Purpose : Frequent anti-VEGF injections and use of immunosuppressive drugs during RPE cell therapy can cause severe side effects. Also, the fear of tumorigenicity of grafted cells remains an issue. We test the hypothesis that cells, grafted into a diseased eye, expressing our local acting anti-VEGF biologics, ‘VEGF Sticky-trap’, with FailSafe^TM and immune cloaking technologies, is safe and controllable as a long-term treatment option for AMD. This approach combines the cells’ positive therapeutic effect with that of local acting biologics, avoiding potentially harmful side effects.

Methods : In a mouse model of AMD, we have grafted engineered human RPE to replace the lost cells in the recipient’s eye that a) produce a drug-inducible, local acting anti-VEGF biologic (VEGF Sticky-trap, PMID: 24705878) and b) control cell growth by introducing a suicide switch to the cell’s genome (FailSafe^TM, PMID: 30429614). The RPE cells generated in vitro from hES cells were further modified to make them “invisible” (iACT Stealth^TM, PMID: 31417198) to the immune system (cloaked cells), or not (uncloaked cells). To assess the efficacy, safety and toxicology of all genetic modifications, cells (cloaked and uncloaked) were injected in the subretinal space (40,000 cells per eye) and subcutaneously (either 1 million cells per flank or 100,000 cells intradermal in ear pinnae) in albino BL6 mice. Immune-compromised NSG mice served as a control and cell survival and efficacy was followed through life eye imaging or BLI imaging.

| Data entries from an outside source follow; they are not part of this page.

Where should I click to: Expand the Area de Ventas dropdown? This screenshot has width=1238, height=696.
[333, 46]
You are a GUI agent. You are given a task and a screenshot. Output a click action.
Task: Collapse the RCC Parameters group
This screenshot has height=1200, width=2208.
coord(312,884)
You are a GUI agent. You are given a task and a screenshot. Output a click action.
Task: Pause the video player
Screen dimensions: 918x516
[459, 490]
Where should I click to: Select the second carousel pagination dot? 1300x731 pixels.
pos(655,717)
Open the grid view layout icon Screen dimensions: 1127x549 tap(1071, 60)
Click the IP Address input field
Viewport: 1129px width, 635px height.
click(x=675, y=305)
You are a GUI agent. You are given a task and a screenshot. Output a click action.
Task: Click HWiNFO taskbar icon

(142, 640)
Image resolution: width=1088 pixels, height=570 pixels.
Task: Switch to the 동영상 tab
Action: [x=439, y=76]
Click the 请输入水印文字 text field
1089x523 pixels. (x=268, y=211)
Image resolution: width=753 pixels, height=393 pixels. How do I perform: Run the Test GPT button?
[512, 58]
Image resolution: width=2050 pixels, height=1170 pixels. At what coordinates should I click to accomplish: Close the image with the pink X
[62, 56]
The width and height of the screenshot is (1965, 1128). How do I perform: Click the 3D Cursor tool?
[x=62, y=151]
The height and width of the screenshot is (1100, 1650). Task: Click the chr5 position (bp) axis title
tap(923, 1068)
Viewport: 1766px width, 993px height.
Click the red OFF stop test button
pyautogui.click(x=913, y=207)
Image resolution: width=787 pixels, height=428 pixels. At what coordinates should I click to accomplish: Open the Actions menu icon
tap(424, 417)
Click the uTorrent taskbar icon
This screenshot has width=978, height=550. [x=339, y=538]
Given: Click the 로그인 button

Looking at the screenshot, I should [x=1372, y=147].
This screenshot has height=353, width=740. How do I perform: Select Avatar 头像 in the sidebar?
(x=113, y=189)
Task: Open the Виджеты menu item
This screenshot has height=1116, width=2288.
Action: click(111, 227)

Results : We have demonstrated the function of all three genome altering systems (FailSafe^TM, iACT Stealth and VEGF Sticky-trap) separately, in pilot studies and are moving forward to a pre-clinical phase with small (mouse) and large animal models (rabbit, pig) to test in cell therapy settings. Thus far we have demonstrated, in vitro and in vivo (in mice), that cells survive up to 10 months in subretinal spaces and that each genetic modification continues to function in tandem.

Conclusions : Immuno-cloaking is essential to avoid graft rejection and/or immunosuppressive drugs, while tight regulation of cell proliferation (FailSafe^TM system) and drug-induced VEGF Sticky-trap expression was demonstrated. No adverse events were reported in mice receiving genetically modified cells. We expect our genome edited therapeutic cells to advance the development of novel and improved therapies for AMD and beyond.

This is a 2021 ARVO Annual Meeting abstract.